#### Your assignment
Within the listing, each line that has the string "height" should be copied.

───── Material to process

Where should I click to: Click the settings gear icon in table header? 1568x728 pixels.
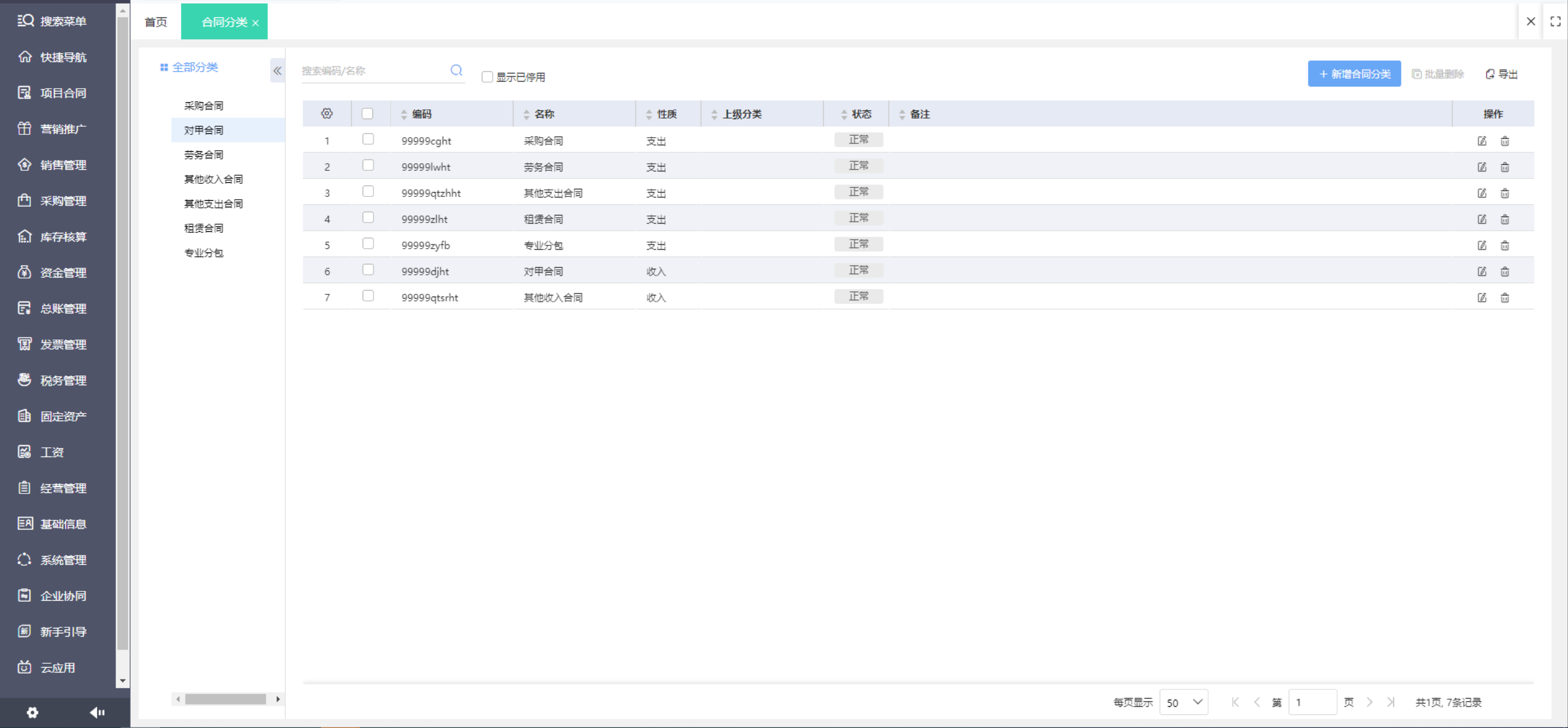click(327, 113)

──────────
───── Material to process

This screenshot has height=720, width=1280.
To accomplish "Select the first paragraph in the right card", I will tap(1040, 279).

──────────
───── Material to process

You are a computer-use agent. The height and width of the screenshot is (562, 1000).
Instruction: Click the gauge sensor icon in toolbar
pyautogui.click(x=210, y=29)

──────────

#### Exercise answer
This screenshot has height=720, width=1280.
You are a computer-use agent. The height and width of the screenshot is (562, 1000).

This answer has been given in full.